### PROBLEM STATEMENT
Search the listing for the string "card". Copy every line that has it.
[MATERIALS PROVIDED Boundary: Start]
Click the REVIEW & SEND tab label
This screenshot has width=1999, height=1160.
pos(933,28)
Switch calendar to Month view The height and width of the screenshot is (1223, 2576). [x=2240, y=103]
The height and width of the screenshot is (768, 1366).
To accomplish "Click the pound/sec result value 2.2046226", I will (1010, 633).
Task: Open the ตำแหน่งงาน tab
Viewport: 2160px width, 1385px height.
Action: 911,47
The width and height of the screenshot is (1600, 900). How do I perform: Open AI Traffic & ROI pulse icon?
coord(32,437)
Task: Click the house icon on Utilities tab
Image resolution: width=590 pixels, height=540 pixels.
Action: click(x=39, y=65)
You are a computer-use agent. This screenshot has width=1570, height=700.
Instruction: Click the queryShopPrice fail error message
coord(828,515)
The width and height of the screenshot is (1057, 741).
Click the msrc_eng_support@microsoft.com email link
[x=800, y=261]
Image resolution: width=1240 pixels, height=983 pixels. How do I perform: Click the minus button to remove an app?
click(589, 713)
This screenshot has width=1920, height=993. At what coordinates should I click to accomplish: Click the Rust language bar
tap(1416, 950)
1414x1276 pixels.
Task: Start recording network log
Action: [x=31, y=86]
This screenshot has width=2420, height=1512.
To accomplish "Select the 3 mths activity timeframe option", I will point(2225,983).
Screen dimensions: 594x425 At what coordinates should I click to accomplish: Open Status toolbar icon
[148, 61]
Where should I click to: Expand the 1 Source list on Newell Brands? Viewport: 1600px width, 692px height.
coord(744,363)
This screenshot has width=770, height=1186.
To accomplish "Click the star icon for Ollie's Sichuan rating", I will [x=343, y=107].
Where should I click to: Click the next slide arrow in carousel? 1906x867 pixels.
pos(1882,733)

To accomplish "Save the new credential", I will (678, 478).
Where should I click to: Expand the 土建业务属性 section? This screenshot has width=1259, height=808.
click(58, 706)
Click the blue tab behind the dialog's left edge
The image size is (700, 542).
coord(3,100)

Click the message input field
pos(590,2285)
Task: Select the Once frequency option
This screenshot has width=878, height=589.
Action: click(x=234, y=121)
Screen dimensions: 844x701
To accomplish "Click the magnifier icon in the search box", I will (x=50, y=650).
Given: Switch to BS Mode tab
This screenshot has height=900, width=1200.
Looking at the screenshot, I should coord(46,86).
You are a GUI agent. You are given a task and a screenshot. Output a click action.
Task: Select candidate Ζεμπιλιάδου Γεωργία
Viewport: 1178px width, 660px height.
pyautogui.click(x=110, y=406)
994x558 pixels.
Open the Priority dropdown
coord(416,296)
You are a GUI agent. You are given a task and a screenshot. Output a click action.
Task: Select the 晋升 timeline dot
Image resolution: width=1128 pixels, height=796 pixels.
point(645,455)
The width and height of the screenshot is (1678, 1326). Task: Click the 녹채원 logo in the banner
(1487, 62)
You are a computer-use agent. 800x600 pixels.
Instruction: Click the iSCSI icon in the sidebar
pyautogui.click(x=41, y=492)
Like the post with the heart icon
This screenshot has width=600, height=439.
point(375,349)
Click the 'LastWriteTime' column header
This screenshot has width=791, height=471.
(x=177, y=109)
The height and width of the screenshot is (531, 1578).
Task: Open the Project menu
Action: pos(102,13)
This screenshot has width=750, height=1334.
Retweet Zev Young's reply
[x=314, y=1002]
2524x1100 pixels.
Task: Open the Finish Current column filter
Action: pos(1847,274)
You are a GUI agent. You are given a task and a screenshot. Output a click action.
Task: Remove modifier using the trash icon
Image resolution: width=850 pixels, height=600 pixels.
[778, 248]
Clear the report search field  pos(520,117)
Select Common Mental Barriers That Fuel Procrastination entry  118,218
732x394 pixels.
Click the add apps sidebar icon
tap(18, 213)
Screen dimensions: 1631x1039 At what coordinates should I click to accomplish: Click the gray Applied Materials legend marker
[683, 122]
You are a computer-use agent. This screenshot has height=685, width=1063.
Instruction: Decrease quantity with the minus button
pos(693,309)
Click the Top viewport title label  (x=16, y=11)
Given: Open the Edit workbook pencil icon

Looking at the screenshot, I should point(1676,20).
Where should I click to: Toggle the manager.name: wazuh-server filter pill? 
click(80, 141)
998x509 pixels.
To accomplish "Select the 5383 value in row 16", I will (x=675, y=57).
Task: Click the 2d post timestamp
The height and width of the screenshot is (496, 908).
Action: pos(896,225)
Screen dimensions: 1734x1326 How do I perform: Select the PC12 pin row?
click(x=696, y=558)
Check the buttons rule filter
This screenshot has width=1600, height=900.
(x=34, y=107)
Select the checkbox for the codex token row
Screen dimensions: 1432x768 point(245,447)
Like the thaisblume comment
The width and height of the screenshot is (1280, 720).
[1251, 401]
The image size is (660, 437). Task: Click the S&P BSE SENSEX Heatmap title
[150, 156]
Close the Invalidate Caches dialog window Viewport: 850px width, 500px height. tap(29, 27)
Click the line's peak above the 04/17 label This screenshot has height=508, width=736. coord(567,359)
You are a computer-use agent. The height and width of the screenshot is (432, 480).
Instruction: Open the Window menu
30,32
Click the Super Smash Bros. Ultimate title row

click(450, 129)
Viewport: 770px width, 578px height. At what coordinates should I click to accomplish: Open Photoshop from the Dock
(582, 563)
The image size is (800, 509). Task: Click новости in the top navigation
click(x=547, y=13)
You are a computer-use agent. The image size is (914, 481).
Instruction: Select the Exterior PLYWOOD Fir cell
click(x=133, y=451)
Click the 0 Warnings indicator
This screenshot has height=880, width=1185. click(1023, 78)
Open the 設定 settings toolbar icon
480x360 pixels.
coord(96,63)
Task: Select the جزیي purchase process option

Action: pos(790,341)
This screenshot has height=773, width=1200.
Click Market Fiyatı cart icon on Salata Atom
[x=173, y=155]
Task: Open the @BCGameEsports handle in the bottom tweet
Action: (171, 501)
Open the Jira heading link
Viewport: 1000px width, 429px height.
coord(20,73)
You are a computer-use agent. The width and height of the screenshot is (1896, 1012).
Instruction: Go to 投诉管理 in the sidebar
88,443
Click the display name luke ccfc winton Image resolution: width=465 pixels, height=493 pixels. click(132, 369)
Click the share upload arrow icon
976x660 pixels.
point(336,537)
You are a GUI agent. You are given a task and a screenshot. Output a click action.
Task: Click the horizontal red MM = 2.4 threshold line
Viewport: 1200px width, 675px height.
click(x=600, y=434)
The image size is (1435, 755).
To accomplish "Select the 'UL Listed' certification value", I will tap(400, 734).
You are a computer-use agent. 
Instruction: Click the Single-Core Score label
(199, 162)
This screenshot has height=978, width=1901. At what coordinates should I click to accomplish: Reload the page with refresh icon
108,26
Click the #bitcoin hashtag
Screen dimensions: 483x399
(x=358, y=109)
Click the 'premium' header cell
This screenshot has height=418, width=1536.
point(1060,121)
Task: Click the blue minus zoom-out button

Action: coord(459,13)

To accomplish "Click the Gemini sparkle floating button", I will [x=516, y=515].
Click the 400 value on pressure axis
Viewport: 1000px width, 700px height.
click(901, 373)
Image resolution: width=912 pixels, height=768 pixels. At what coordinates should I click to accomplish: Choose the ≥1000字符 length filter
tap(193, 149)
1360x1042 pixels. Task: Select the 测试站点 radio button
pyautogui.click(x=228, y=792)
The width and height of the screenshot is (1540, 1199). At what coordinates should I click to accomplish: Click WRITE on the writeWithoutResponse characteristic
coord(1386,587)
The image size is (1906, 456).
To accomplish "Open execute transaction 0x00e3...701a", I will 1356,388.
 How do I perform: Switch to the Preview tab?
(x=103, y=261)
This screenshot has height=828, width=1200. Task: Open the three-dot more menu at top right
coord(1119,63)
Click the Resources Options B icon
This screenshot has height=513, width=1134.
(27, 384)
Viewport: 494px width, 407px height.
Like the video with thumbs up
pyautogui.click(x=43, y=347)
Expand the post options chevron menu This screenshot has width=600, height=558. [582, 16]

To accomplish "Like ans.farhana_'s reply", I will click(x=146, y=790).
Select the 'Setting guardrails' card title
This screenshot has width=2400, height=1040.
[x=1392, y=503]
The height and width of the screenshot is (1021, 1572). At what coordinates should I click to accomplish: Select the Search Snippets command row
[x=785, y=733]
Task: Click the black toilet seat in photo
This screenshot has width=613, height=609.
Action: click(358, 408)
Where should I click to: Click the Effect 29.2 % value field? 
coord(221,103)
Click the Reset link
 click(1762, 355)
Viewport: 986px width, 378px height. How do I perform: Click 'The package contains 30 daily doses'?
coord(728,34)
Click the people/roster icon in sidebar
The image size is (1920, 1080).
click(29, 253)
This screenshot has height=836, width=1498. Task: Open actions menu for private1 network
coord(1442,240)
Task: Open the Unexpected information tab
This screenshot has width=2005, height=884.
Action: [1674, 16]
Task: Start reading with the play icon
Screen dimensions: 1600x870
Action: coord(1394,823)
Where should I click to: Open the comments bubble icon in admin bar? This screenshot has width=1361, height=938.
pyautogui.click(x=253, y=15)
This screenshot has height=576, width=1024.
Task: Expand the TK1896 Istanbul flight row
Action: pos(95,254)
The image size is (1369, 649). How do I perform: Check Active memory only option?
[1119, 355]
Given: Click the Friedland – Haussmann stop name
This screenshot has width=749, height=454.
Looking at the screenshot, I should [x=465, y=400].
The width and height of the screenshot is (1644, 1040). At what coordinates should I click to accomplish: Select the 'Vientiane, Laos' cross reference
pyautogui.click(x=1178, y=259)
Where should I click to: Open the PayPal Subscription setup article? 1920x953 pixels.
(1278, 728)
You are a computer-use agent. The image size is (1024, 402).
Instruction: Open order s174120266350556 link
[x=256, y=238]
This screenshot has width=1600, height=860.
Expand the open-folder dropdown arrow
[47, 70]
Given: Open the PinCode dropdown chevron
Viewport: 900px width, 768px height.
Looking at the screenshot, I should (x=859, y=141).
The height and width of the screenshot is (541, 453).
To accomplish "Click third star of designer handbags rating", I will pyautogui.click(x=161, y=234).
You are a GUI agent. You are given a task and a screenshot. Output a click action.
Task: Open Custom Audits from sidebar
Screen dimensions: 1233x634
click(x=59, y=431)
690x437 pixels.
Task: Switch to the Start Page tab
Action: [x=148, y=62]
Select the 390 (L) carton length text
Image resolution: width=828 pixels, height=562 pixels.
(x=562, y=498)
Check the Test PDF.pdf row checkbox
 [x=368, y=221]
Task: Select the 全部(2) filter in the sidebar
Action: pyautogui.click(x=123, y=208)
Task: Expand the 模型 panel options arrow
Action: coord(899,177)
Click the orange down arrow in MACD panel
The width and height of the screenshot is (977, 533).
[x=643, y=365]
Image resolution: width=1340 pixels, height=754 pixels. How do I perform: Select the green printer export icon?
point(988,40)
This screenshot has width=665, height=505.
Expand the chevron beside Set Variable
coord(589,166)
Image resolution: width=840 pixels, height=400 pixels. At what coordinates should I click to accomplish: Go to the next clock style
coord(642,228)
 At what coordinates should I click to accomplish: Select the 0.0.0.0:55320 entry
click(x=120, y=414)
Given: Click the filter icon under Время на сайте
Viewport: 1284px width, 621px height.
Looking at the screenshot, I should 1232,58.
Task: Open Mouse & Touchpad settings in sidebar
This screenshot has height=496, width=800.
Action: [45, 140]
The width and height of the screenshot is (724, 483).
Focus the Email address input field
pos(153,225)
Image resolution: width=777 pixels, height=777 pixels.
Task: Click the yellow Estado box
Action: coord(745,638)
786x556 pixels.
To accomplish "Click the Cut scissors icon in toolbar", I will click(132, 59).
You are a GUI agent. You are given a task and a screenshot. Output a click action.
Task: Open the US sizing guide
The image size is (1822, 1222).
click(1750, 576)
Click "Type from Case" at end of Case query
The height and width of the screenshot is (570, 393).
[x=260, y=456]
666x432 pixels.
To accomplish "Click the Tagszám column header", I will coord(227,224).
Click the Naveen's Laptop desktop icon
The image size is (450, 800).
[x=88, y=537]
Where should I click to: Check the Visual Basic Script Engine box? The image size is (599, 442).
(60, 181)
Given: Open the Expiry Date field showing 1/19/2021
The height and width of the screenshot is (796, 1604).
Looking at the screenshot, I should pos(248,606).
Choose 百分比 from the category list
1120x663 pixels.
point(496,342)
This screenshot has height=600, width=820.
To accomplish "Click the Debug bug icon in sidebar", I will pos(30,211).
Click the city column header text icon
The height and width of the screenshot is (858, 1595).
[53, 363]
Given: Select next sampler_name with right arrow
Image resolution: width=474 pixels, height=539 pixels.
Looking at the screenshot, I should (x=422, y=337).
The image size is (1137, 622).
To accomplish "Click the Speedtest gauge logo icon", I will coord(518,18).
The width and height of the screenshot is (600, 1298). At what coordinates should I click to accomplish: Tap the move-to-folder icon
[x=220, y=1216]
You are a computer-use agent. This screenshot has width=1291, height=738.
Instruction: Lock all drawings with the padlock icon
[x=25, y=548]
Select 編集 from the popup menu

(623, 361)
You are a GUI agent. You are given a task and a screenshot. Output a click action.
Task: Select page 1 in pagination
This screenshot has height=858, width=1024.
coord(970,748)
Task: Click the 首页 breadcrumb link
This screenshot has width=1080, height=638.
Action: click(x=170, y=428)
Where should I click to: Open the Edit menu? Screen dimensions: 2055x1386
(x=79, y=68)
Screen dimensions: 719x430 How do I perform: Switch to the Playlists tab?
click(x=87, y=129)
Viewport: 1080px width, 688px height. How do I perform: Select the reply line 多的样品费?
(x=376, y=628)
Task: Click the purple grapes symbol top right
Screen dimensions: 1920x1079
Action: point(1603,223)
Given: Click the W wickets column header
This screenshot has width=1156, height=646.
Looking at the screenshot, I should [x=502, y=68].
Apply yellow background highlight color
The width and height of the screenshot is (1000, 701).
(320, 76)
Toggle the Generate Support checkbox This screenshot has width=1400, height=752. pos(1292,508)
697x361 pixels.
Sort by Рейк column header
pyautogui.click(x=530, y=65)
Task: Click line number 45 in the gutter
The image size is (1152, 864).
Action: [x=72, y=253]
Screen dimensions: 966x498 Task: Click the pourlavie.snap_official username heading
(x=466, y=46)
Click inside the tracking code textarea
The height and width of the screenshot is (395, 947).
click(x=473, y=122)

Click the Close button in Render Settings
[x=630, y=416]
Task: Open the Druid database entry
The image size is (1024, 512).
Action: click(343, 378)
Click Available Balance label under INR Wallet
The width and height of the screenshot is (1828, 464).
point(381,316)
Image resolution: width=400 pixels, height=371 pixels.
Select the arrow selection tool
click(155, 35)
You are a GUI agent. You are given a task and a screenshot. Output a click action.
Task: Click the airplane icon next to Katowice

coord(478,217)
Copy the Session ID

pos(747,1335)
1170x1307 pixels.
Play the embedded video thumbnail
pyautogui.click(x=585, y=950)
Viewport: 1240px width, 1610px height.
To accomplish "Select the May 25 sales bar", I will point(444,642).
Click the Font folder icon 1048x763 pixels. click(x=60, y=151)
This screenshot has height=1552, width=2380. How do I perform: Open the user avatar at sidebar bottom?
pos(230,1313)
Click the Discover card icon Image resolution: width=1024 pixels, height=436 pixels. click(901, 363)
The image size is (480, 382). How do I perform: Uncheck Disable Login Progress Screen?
[MATERIALS PROVIDED Boundary: End]
### OUTPUT BELOW
Select the 'Setting guardrails' card title
Click the Discover card icon Image resolution: width=1024 pixels, height=436 pixels. click(901, 363)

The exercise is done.